• **Exercise aim**
Rewrite the material below, swapping each occurrence of "GUI agent" for "interface agent" and leaving everything else unchanged.
--- Start Items ---
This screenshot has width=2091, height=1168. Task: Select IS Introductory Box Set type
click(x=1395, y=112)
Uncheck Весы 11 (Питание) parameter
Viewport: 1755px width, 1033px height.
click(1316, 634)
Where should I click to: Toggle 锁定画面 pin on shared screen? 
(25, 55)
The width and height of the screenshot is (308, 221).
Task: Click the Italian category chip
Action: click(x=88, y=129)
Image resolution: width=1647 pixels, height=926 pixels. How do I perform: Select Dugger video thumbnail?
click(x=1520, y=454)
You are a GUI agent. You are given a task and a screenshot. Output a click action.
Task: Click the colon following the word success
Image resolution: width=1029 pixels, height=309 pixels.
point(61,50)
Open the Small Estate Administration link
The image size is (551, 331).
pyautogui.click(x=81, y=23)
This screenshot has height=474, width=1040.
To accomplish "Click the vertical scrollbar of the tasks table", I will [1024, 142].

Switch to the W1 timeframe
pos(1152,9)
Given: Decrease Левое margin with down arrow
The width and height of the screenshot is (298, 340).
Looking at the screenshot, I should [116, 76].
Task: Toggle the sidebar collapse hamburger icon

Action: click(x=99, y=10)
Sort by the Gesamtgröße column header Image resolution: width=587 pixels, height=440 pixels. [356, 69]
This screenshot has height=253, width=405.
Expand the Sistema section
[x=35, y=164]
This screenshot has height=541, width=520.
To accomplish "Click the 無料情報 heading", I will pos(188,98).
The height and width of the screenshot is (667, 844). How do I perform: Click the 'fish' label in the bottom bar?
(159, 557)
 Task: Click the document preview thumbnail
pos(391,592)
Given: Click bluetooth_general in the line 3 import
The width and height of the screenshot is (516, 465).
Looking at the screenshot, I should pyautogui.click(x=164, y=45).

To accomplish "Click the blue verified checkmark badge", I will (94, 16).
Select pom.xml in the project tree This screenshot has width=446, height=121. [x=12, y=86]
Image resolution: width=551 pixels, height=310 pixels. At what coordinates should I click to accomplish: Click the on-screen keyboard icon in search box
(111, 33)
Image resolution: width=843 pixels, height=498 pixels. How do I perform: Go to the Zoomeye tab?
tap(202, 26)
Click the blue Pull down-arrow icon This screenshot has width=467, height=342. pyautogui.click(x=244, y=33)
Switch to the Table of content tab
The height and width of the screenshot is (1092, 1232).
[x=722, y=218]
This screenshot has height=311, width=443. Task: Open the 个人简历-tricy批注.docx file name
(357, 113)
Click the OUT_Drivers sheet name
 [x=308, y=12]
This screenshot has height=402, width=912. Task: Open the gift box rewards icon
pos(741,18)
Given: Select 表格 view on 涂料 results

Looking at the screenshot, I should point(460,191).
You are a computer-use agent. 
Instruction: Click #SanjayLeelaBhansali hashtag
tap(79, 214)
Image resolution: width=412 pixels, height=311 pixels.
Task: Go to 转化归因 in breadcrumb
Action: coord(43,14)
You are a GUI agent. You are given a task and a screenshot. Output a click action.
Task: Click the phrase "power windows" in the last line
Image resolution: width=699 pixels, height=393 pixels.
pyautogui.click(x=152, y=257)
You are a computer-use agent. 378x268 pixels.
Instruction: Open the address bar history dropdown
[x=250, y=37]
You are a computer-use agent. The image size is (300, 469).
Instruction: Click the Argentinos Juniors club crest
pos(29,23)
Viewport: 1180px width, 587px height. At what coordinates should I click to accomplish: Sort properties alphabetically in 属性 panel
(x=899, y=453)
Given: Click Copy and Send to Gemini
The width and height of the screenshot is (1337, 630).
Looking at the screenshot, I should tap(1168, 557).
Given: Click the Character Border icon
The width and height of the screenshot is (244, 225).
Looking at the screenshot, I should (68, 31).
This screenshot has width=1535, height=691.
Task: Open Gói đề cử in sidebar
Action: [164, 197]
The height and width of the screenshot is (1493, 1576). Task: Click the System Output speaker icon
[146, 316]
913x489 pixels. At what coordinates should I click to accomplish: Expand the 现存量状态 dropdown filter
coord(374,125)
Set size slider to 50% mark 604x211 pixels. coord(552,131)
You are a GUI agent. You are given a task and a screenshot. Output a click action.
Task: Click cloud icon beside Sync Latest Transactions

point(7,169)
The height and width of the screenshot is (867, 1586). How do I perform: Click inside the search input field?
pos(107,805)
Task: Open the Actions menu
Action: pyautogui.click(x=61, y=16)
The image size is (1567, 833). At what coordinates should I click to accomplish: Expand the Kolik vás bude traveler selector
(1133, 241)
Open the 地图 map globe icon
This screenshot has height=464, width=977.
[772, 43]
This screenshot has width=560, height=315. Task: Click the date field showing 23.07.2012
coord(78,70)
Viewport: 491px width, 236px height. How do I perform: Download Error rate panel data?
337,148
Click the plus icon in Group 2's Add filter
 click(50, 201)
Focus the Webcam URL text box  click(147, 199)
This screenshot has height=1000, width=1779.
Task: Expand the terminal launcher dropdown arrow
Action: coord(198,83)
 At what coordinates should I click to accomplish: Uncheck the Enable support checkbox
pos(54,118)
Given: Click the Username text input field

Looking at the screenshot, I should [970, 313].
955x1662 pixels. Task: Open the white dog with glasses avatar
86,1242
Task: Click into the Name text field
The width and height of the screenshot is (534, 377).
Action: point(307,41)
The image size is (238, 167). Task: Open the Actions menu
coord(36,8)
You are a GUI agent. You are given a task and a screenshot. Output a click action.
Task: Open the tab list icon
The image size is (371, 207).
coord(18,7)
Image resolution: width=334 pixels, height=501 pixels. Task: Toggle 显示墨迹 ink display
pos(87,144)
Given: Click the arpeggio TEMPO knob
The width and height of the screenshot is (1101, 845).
--- End Items ---
• **Reply to the exercise**
This screenshot has width=2091, height=1168. Task: Select IS Introductory Box Set type
click(x=1395, y=112)
Uncheck Весы 11 (Питание) parameter
Viewport: 1755px width, 1033px height.
click(1316, 634)
Where should I click to: Toggle 锁定画面 pin on shared screen? 
(25, 55)
The width and height of the screenshot is (308, 221).
Task: Click the Italian category chip
Action: click(x=88, y=129)
Image resolution: width=1647 pixels, height=926 pixels. How do I perform: Select Dugger video thumbnail?
click(x=1520, y=454)
You are a interface agent. You are given a task and a screenshot. Output a click action.
Task: Click the colon following the word success
Image resolution: width=1029 pixels, height=309 pixels.
point(61,50)
Open the Small Estate Administration link
The image size is (551, 331).
pyautogui.click(x=81, y=23)
This screenshot has height=474, width=1040.
To accomplish "Click the vertical scrollbar of the tasks table", I will [1024, 142].

Switch to the W1 timeframe
pos(1152,9)
Given: Decrease Левое margin with down arrow
The width and height of the screenshot is (298, 340).
Looking at the screenshot, I should [116, 76].
Task: Toggle the sidebar collapse hamburger icon

Action: click(x=99, y=10)
Sort by the Gesamtgröße column header Image resolution: width=587 pixels, height=440 pixels. [356, 69]
This screenshot has height=253, width=405.
Expand the Sistema section
[x=35, y=164]
This screenshot has height=541, width=520.
To accomplish "Click the 無料情報 heading", I will pos(188,98).
The height and width of the screenshot is (667, 844). How do I perform: Click the 'fish' label in the bottom bar?
(159, 557)
 Task: Click the document preview thumbnail
pos(391,592)
Given: Click bluetooth_general in the line 3 import
The width and height of the screenshot is (516, 465).
Looking at the screenshot, I should pyautogui.click(x=164, y=45).

To accomplish "Click the blue verified checkmark badge", I will (94, 16).
Select pom.xml in the project tree This screenshot has width=446, height=121. [x=12, y=86]
Image resolution: width=551 pixels, height=310 pixels. At what coordinates should I click to accomplish: Click the on-screen keyboard icon in search box
(111, 33)
Image resolution: width=843 pixels, height=498 pixels. How do I perform: Go to the Zoomeye tab?
tap(202, 26)
Click the blue Pull down-arrow icon This screenshot has width=467, height=342. pyautogui.click(x=244, y=33)
Switch to the Table of content tab
The height and width of the screenshot is (1092, 1232).
[x=722, y=218]
This screenshot has height=311, width=443. Task: Open the 个人简历-tricy批注.docx file name
(357, 113)
Click the OUT_Drivers sheet name
 [x=308, y=12]
This screenshot has height=402, width=912. Task: Open the gift box rewards icon
pos(741,18)
Given: Select 表格 view on 涂料 results

Looking at the screenshot, I should point(460,191).
You are a computer-use agent. 
Instruction: Click #SanjayLeelaBhansali hashtag
tap(79, 214)
Image resolution: width=412 pixels, height=311 pixels.
Task: Go to 转化归因 in breadcrumb
Action: coord(43,14)
You are a interface agent. You are given a task and a screenshot. Output a click action.
Task: Click the phrase "power windows" in the last line
Image resolution: width=699 pixels, height=393 pixels.
pyautogui.click(x=152, y=257)
You are a computer-use agent. 378x268 pixels.
Instruction: Open the address bar history dropdown
[x=250, y=37]
You are a computer-use agent. The image size is (300, 469).
Instruction: Click the Argentinos Juniors club crest
pos(29,23)
Viewport: 1180px width, 587px height. At what coordinates should I click to accomplish: Sort properties alphabetically in 属性 panel
(x=899, y=453)
Given: Click Copy and Send to Gemini
The width and height of the screenshot is (1337, 630).
Looking at the screenshot, I should tap(1168, 557).
Given: Click the Character Border icon
The width and height of the screenshot is (244, 225).
Looking at the screenshot, I should (68, 31).
This screenshot has width=1535, height=691.
Task: Open Gói đề cử in sidebar
Action: [164, 197]
The height and width of the screenshot is (1493, 1576). Task: Click the System Output speaker icon
[146, 316]
913x489 pixels. At what coordinates should I click to accomplish: Expand the 现存量状态 dropdown filter
coord(374,125)
Set size slider to 50% mark 604x211 pixels. coord(552,131)
You are a interface agent. You are given a task and a screenshot. Output a click action.
Task: Click cloud icon beside Sync Latest Transactions

point(7,169)
The height and width of the screenshot is (867, 1586). How do I perform: Click inside the search input field?
pos(107,805)
Task: Open the Actions menu
Action: pyautogui.click(x=61, y=16)
The image size is (1567, 833). At what coordinates should I click to accomplish: Expand the Kolik vás bude traveler selector
(1133, 241)
Open the 地图 map globe icon
This screenshot has height=464, width=977.
[772, 43]
This screenshot has width=560, height=315. Task: Click the date field showing 23.07.2012
coord(78,70)
Viewport: 491px width, 236px height. How do I perform: Download Error rate panel data?
337,148
Click the plus icon in Group 2's Add filter
 click(50, 201)
Focus the Webcam URL text box  click(147, 199)
This screenshot has height=1000, width=1779.
Task: Expand the terminal launcher dropdown arrow
Action: coord(198,83)
 At what coordinates should I click to accomplish: Uncheck the Enable support checkbox
pos(54,118)
Given: Click the Username text input field

Looking at the screenshot, I should [970, 313].
955x1662 pixels. Task: Open the white dog with glasses avatar
86,1242
Task: Click into the Name text field
The width and height of the screenshot is (534, 377).
Action: point(307,41)
The image size is (238, 167). Task: Open the Actions menu
coord(36,8)
You are a interface agent. You are given a task and a screenshot. Output a click action.
Task: Open the tab list icon
The image size is (371, 207).
coord(18,7)
Image resolution: width=334 pixels, height=501 pixels. Task: Toggle 显示墨迹 ink display
pos(87,144)
Given: Click the arpeggio TEMPO knob
The width and height of the screenshot is (1101, 845).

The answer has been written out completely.